▶ **Описание задания**
Какое латинское обозначение позитивизма, по предположению Портера, приводится в тексте о Пирсоне?

▶ **Исходный текст**

::::::::

В своих нехудожественных произведениях Пирсон также выражает это желание. Вот отрывок из его письма другу:

Сказать ли тебе, каким я хочу видеть моего сына? Не светским человеком, не торговцем, не книжным червем, а исследователем самой Природы, и не через математическую науку… не ради его собственной славы, не ради стремления облагодетельствовать человечество, а только по велению Искусства, только потому, что Искусство стало его богиней (Porter, 1996: 16ff).

Мы вслед за Портером можем объявить такое отношение к природе «поразительным, исходящим от одного из главнейших апологетов тотальной оцифровки всего окружающего» (1996: 16–17). Герой романа, как и сам Пирсон в реальной жизни, испытывает тягу к отречению. Отречение, по словам Портера, являлось воплощением желаний Пирсона, и в то же время приводило его в отчаяние, превращая то слияние с миром, которое обещал conatus cognitandis, в conatus interruptus – мучительный своей незавершенностью союз, не оставляющий никакой надежды на полное единство: «Пирсон, как и многие другие, был вынужден отказаться от удобной, соблазнительной тропинки через сад наслаждений ради крутого, каменистого пути, который никогда не приведет к желанной цели». Портер предполагает, что этот conatus interruptus – подходящее латинское обозначение для позитивизма (1996: 23), характерного для позднейших статистических работ Пирсона.

Эти замечания весьма проницательны. Кроме того, подобное описание позднейших трудов Пирсона по математической статистике вполне совместимо с моделью «структуры желаемого» – речь идет о взаимоотношениях, которым свойственна постоянно воспроизводящаяся незавершенность, и она же является их движущей силой. Однако не следует путать романтические чаяния Пирсона с теми объектными взаимоотношениями, в которых признается Мак-Клинток. Выдвигаемое мной понятие объект-центричной социальности и объектных взаимоотношений в принципе более применимо к тому, как Пирсон относился к научным объектам под конец жизни, нежели к его юношеским страстям. Иными словами, оно должно быть совместимо со стремлением к объективности и ее демонстрацией, с отказом от субъективных желаний ради требований строгого метода и, по возможности, ради подсчета и измерений.

Социальность по отношению к объектам – это не безнадежный романтизм и не преклонение перед миром. Хотя в социальные взаимоотношения порой проникают восторженные излияния, сами по себе они вовсе не обязательны. В любом случае трудно себе представить такого ученого-экспериментатора, как Мак-Клинток, кропотливо выявляющего неизвестные генетические факторы, посыпая пыльцой одних растений тычинки других растений (Fox Keller, 1983: 129), и проникаясь Schwärmergeist’ом[233] ко всем исследуемым организмам. Мак-Клинток испытывала по отношению к этим растениям общность жизненного мира и описанную выше взаимность и солидарность. Далее в своей статье (Porter, 1996: 21f) Портер связывает присущее Пирсону «эротическое стремление к познанию самой природы» с ярко выраженным антииндивидуализмом, который находил мучительное выражение в некоторых из его писем. Пирсон боялся, что унаследовал от своего отца непреодолимый дух эгоистичного индивидуализма. Если мы захотим узнать, каким образом Пирсон выражал свою неизменную оппозицию индивидуализму в начале жизни, было бы поучительно обратиться к его изъявлениям стремления слиться с миром. Но задавшись вопросом «преодолел ли Пирсон этот пугающий его индивидуализм?», не следует сразу же списывать со счетов мир математической статистики, который он создал и в котором прожил остаток жизни.

::::::::

▶ **Предоставленные строки**
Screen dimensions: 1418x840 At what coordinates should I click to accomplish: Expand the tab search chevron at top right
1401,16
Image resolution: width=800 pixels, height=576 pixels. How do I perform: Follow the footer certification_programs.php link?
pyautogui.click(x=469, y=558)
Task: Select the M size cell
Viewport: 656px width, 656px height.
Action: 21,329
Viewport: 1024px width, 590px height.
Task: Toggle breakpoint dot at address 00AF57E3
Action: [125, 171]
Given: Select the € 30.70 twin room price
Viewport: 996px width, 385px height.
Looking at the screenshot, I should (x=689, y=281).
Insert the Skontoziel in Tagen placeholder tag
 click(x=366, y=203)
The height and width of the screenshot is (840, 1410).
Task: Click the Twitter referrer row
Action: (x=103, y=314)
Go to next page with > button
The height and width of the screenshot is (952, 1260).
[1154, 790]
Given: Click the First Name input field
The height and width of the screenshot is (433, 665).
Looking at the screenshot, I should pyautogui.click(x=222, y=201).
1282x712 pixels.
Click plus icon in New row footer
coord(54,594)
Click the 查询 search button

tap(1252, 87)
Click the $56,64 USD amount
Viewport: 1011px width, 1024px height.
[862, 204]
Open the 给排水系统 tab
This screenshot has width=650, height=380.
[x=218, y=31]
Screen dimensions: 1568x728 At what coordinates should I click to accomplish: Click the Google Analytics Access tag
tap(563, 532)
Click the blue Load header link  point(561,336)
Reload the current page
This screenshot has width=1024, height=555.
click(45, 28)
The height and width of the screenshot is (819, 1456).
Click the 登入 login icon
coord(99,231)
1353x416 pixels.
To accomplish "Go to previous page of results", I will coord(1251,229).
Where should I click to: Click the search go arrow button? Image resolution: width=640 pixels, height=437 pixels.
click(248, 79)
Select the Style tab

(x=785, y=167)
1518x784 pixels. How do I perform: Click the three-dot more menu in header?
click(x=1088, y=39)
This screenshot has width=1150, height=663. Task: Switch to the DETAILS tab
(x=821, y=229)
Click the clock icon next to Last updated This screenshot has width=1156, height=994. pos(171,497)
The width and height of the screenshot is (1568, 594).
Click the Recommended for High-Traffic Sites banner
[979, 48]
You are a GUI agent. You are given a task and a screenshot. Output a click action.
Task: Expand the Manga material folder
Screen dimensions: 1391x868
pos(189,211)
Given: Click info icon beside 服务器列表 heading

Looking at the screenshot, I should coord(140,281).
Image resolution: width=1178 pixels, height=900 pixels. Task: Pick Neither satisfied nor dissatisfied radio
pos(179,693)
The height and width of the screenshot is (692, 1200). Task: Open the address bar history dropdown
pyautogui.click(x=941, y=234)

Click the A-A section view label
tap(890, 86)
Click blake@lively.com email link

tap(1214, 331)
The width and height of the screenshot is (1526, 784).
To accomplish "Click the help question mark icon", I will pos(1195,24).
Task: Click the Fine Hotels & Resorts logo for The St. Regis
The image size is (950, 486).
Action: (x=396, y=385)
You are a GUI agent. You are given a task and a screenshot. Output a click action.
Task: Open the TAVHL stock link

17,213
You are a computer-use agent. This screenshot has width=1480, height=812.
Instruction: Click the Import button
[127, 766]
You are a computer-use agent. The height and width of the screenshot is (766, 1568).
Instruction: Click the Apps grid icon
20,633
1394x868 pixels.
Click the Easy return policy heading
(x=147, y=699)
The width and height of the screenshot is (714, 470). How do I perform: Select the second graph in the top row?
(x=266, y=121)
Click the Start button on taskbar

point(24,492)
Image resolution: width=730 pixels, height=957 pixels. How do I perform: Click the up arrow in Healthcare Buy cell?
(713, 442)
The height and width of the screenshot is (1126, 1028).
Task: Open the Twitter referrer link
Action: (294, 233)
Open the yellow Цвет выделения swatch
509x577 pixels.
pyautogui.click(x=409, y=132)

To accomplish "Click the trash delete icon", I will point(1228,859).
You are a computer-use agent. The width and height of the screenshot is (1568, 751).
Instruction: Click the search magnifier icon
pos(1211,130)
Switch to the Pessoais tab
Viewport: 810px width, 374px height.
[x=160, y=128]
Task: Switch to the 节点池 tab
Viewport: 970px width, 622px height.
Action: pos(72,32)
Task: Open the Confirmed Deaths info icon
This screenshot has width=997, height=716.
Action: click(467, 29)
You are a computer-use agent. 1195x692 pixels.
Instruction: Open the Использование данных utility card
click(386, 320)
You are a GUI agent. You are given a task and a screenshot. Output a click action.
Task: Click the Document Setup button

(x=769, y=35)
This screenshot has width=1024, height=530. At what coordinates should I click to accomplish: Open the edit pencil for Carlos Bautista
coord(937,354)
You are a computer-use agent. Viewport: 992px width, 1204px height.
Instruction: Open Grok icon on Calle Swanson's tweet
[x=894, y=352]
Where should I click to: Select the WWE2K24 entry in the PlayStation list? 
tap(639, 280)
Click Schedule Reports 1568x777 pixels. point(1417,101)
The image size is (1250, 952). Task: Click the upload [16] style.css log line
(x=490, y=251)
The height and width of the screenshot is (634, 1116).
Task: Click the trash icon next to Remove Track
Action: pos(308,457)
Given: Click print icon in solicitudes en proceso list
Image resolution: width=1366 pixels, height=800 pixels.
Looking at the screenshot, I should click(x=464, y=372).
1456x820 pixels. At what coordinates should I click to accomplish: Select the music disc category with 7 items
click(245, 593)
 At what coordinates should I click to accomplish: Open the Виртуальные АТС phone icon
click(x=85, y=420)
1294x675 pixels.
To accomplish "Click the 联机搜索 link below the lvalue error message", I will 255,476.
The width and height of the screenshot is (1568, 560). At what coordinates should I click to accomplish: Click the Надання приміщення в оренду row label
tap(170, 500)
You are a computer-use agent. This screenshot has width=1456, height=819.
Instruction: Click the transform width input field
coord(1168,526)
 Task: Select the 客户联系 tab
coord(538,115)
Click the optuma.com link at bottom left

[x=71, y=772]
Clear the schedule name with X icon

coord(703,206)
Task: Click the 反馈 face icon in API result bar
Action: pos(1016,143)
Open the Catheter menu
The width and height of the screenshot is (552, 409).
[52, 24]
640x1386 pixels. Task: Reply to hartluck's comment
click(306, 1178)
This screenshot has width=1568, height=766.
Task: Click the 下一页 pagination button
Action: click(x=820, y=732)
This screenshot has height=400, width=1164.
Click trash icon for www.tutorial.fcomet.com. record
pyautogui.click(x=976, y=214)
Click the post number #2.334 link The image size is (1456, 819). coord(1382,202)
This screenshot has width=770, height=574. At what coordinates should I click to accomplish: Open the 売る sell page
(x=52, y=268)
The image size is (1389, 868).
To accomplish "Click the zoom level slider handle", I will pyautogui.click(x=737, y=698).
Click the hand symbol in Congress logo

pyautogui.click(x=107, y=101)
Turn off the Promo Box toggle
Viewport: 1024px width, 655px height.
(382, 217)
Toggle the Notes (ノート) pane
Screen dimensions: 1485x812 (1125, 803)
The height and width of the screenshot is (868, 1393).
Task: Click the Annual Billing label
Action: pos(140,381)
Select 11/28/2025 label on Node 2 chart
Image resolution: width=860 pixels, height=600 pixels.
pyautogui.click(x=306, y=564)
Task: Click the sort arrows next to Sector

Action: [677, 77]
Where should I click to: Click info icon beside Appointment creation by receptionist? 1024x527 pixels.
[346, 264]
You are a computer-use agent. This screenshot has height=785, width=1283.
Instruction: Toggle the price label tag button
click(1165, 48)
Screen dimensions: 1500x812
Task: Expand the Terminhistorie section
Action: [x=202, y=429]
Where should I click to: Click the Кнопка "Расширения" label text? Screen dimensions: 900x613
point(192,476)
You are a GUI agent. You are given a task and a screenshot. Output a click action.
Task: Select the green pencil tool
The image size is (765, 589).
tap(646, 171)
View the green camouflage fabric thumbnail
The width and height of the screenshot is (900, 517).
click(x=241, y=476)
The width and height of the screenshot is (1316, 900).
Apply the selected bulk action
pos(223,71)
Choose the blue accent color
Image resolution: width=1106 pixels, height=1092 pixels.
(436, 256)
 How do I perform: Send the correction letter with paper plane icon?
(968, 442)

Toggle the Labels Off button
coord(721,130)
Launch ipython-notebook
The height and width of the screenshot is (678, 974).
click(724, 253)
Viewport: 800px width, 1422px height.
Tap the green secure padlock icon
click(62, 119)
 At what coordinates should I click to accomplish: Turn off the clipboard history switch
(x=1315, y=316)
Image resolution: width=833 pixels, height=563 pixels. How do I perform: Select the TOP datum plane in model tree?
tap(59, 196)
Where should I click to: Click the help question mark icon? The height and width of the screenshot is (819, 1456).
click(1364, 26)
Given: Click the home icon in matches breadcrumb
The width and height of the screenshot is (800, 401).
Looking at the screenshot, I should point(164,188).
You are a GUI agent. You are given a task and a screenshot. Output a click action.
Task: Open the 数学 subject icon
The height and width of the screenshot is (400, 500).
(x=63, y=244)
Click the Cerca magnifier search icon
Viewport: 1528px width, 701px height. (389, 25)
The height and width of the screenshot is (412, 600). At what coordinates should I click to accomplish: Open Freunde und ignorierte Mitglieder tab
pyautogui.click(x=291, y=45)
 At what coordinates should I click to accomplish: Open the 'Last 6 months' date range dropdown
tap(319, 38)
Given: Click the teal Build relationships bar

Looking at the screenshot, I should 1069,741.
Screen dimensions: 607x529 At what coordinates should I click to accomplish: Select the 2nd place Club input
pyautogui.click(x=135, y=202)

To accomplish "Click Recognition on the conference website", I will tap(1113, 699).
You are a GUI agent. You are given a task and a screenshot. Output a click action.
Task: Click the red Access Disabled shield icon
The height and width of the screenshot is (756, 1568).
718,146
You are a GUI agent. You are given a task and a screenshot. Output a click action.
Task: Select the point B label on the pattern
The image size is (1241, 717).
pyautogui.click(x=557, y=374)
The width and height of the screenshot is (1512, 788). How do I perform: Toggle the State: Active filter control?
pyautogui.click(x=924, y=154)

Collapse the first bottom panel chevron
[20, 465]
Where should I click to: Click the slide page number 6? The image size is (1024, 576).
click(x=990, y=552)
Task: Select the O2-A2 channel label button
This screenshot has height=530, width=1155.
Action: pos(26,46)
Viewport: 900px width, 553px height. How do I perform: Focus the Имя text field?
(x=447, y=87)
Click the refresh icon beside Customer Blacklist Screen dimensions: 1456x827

::::::::

▶ **Результат ниже**
Conatus interruptus.